WORK TO BE COMPLETED: Below are some records; output exactly the lines from the line with "Open the shopping Cart button" to the line with "Screen dimensions: 809x607", both ends kept, and nothing more.
□ □ □ □ □
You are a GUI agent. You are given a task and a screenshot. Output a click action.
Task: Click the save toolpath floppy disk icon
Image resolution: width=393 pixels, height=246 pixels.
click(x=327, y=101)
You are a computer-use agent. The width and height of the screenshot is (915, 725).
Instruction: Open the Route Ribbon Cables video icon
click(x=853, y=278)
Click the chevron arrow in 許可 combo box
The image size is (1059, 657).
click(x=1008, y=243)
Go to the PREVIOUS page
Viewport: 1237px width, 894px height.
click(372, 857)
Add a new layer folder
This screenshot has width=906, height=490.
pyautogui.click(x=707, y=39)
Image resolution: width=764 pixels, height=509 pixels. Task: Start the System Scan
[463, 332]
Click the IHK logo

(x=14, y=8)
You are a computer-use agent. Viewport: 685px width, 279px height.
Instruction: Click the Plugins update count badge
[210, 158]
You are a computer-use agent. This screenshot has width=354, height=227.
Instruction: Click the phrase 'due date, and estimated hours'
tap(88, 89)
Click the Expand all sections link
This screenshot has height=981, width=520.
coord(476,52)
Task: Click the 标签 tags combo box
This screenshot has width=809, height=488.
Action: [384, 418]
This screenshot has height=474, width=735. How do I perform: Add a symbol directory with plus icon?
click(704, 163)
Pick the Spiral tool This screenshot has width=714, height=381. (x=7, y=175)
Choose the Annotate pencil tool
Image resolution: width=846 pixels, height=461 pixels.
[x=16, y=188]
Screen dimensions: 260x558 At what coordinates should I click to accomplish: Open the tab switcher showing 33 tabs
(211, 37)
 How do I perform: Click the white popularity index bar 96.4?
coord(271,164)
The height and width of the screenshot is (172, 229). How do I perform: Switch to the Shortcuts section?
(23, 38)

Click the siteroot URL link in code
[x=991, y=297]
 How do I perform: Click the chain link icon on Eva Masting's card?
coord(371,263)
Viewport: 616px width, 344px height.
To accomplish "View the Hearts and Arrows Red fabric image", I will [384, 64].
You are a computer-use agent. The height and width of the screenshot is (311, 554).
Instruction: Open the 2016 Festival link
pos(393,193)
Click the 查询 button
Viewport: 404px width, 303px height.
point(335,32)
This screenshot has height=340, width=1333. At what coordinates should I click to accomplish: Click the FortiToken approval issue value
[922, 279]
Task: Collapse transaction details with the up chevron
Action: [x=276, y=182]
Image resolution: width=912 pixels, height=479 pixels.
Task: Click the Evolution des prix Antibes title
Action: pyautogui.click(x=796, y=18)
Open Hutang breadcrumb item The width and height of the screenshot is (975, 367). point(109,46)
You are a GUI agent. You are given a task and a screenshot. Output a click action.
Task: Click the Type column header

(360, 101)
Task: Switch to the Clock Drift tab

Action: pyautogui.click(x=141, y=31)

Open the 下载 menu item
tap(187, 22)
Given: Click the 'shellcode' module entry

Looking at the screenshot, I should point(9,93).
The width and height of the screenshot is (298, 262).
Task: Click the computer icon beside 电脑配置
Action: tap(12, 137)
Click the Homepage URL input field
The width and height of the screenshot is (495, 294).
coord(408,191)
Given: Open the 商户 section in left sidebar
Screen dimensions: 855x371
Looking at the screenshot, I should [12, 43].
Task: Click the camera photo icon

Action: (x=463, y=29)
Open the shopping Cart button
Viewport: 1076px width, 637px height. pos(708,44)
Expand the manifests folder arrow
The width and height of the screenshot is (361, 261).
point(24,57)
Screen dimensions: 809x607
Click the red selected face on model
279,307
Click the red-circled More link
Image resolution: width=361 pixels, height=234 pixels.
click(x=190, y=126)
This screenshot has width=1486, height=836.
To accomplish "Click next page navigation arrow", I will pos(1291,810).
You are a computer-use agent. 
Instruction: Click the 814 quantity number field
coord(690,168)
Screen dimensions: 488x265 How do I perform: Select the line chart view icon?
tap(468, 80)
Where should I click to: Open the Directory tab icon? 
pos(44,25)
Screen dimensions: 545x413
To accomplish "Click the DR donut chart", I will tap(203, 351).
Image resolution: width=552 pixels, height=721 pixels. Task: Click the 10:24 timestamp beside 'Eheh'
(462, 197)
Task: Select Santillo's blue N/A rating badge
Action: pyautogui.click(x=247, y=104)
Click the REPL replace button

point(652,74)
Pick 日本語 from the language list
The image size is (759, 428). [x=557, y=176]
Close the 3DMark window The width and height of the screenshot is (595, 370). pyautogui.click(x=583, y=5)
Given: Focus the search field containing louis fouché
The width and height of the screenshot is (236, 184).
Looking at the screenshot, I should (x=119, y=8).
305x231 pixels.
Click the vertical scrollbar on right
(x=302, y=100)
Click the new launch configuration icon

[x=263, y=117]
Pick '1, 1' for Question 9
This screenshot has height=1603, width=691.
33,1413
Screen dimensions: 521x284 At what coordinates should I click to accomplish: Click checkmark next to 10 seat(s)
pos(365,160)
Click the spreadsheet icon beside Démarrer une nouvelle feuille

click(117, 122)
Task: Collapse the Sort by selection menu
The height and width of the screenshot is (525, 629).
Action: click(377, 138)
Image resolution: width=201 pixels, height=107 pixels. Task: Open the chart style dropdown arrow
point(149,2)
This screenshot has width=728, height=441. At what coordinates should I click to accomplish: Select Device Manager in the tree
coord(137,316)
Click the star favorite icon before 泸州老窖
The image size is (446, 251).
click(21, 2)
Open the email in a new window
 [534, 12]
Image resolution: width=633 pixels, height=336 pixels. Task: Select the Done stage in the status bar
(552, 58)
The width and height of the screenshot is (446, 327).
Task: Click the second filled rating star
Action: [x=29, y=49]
□ □ □ □ □
REPLY TO THE EXERCISE:
Open the shopping Cart button
Viewport: 1076px width, 637px height. pos(708,44)
Expand the manifests folder arrow
The width and height of the screenshot is (361, 261).
point(24,57)
Screen dimensions: 809x607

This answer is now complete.